:: SUPPLIED RECORDS ::

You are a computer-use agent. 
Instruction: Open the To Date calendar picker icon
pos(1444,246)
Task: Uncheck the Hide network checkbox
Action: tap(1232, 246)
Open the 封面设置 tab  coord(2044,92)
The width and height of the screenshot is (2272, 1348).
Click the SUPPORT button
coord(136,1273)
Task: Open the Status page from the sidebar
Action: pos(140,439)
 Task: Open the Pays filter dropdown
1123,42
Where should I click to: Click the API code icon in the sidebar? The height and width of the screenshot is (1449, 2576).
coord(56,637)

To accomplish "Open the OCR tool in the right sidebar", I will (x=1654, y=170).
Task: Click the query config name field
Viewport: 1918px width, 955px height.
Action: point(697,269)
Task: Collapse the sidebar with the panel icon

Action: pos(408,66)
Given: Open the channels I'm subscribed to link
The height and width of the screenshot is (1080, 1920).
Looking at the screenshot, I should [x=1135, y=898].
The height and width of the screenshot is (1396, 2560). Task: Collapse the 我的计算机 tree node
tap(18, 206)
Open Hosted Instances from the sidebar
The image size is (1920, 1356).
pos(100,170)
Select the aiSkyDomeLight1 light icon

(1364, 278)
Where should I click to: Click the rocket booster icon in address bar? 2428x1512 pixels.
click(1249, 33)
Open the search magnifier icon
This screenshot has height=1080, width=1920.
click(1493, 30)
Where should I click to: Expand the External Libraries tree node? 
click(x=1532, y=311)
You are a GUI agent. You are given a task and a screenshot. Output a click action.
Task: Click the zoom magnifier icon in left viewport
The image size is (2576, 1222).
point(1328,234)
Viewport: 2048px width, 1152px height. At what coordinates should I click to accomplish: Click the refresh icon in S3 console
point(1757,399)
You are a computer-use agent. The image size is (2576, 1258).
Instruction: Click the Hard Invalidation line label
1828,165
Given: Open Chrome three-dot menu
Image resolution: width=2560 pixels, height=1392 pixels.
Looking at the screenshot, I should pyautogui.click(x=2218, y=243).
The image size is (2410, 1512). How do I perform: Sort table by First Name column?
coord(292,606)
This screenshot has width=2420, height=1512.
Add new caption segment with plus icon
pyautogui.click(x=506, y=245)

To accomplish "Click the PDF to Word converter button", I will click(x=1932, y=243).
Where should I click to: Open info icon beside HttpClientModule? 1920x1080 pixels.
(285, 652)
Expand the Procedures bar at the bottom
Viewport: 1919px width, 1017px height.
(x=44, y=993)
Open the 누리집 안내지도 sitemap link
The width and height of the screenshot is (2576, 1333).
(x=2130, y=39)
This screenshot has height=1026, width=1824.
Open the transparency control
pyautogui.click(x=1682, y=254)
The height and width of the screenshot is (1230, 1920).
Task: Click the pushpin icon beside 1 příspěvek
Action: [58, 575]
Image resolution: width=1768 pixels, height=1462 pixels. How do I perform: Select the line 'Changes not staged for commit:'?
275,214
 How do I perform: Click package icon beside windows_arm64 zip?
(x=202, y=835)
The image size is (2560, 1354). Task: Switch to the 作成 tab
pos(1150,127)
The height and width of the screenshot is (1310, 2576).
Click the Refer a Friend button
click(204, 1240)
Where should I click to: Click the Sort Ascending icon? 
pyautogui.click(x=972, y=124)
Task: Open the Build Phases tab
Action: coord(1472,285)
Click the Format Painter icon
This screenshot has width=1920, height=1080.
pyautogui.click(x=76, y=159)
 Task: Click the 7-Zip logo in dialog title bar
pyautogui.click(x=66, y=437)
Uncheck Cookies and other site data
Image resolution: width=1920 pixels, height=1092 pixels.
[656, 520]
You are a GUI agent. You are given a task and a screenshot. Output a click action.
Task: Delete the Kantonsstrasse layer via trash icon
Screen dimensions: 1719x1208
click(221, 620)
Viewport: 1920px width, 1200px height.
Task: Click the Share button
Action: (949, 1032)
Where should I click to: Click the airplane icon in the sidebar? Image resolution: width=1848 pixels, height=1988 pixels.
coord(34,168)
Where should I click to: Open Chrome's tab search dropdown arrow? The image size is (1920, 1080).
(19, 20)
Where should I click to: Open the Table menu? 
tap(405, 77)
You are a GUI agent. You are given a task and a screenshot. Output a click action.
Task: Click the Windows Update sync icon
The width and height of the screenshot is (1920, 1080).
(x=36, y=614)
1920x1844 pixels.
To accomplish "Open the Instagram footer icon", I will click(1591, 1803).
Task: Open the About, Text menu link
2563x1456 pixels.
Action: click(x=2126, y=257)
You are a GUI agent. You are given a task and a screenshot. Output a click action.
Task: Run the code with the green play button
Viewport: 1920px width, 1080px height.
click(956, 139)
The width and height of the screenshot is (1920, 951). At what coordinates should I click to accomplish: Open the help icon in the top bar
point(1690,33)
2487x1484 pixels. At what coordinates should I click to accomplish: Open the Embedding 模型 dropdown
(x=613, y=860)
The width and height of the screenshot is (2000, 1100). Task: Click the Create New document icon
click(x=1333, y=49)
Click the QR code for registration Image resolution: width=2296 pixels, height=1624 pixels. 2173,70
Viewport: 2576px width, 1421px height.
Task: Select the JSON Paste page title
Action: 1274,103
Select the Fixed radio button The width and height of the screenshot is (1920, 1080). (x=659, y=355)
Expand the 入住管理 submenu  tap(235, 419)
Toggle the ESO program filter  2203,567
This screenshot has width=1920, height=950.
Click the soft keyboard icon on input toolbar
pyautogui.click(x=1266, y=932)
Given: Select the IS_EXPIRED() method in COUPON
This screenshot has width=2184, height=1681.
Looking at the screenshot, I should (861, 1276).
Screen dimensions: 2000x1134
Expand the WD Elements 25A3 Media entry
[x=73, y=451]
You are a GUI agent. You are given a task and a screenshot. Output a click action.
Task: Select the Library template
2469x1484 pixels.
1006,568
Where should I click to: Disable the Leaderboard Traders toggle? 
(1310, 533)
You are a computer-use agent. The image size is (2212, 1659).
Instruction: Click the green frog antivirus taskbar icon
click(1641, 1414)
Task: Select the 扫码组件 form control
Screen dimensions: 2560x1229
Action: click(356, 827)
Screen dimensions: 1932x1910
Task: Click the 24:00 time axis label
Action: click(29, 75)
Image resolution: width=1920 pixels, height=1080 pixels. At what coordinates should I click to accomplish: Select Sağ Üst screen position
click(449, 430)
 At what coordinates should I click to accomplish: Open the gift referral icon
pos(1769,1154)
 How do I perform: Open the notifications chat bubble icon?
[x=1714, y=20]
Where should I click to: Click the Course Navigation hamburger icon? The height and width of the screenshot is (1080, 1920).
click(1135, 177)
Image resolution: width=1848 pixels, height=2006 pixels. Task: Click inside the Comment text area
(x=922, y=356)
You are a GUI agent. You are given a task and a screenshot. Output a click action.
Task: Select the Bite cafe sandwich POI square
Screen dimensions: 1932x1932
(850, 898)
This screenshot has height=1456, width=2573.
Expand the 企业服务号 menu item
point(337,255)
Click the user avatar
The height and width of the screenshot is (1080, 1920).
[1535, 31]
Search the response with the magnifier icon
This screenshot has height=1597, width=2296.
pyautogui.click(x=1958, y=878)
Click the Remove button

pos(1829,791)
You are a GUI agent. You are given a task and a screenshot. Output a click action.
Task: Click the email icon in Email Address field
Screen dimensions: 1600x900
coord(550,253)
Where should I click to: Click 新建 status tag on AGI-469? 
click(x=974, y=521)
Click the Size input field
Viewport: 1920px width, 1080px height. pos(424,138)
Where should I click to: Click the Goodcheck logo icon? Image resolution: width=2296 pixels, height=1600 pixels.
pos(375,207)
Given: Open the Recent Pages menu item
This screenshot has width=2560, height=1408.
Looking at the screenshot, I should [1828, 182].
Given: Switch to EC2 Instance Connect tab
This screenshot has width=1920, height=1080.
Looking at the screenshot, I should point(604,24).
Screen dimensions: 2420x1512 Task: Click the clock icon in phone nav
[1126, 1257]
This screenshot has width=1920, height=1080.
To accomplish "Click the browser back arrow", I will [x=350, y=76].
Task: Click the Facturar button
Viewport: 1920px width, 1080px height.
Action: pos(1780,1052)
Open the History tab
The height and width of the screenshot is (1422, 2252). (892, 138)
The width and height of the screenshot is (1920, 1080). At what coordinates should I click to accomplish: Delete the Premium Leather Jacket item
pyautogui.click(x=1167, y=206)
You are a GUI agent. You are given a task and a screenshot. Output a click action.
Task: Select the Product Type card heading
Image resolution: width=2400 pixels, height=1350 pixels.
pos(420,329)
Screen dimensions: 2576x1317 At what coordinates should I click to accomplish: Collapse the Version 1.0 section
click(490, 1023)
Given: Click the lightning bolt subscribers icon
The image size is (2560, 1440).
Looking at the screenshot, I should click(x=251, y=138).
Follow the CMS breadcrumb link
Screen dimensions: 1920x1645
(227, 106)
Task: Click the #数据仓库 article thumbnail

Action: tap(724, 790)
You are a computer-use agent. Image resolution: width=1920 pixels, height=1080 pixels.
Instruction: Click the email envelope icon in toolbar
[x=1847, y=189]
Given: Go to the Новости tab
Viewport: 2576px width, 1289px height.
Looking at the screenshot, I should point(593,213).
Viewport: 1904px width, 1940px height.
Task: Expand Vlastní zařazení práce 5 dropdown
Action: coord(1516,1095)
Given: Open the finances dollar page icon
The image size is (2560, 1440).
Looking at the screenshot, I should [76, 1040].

:::

WHAT THE TASK ASKS ▸
Reproduce every line from the listing above that holds the word "computer".

YOUR SOLUTION ▸
You are a computer-use agent. 
You are a computer-use agent. The image size is (2576, 1258).
You are a computer-use agent. The image size is (2212, 1659).
You are a computer-use agent. Image resolution: width=1920 pixels, height=1080 pixels.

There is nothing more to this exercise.